A characteristic feature of bird allantois is that, on the one hand, it fuses with the connective tissue base with its connective tissue layer. seroses , and on the other hand, with derivatives of the extraembryonic mesoderm of the amnion and the yolk sac. In the place of their fusion, a dense network of blood vessels is formed, which provide the developing organism with oxygen.
Umbilical cord
The umbilical cord is characteristic of higher mammals. It is formed from the amniotic (embryonic) leg. The basis of the umbilical cord is a very dense consistency of mucous connective tissue, in which collagen fibers are enclosed in a ground substance rich in acidic GAGs (chondroitin sulfates, hyaluronic acid) and glycoproteins. From above, it is covered with amniotic epithelium. The umbilical cord of the mature placenta contains two arteries and a vein, as well as the remains of the allantois and the yolk sac. Through the blood vessels of the umbilical cord, which branch many times in the chorion, to the fetus from the mother's body are delivered nutrients, plastic material, oxygen and metabolic products are removed.
Chorion
The chorion, or villous membrane, evolutionarily appears in placental mammals.
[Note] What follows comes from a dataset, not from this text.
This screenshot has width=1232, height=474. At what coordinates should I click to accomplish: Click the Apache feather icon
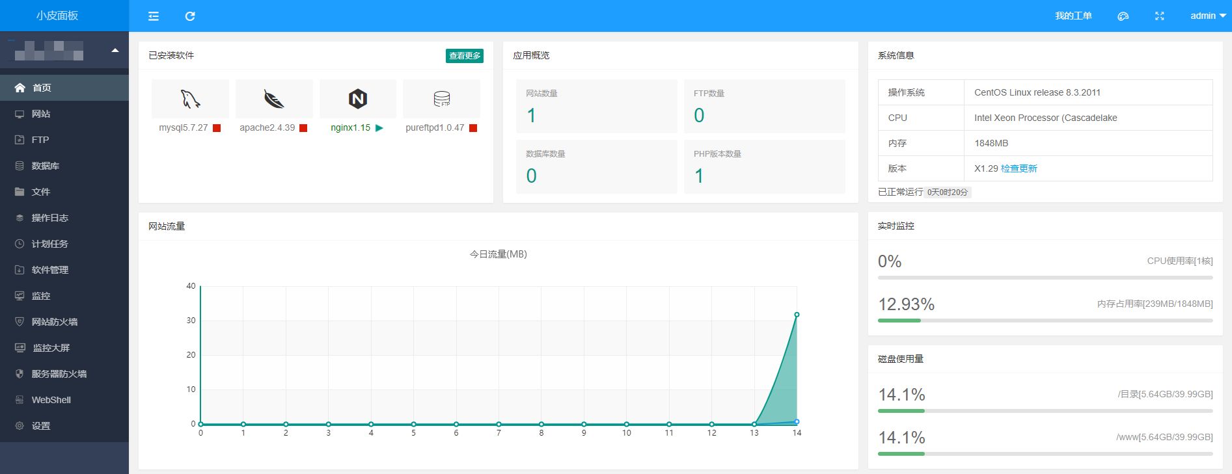coord(274,99)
The source of its development is the trophoblast and the extraembryonic parietal mesoderm. First, the trophoblast is formed by one layer of cells (blastomeres), outside of which, at very early stages, another non-cellular layer appears and, thus, the trophoblast acquires a two-layer structure: its inner cellular layer is cytotrophoblast (CT), and its outer non-cellular layer is symplastotrophoblast, or syncytiotrophoblast (ST). In this case, ST originates from the cytotrophoblast due to incomplete mitotic division of its cells (endomitosis). Small outgrowths soon form on the surface of the CT - primary villi, which produce enzymes with high proteolytic activity. Due to this, the destruction of maternal tissues and the implantation of the embryo into the mucous membrane of the uterus (endometrium), which is typical for humans and animals with a hemochorial type of placenta, is carried out.
In the process of eviction from the embryonic disc, the extraembryonic mesoderm is transformed into mesenchyme, which overgrows the two-layer trophoblast from the inside and together with it forms Chorion (Fig. 4) .
Rice. 4. The structure of the wall of the chorion. 1 - blood vesselSin the chorial plate; 2 - villi; 3 - trophoblast. G.-e. (Drug N. P. Barsukova).
Subsequently, quantitative and qualitative transformations occur: the initially primary trophoblastic villi turn into secondary ones due to the ingrowth of mesenchyme into them, which very soon differentiates into extra-embryonic connective tissue. The number of secondary villi rapidly increases, and vasculogenesis begins in their connective tissue stroma, and from this moment the villi are already called tertiary (Fig. 4). In the CT covering the villi, the synthesis of proteolytic enzymes is enhanced, which actively affects the structural components of the uterine mucosa - placentogenesis begins.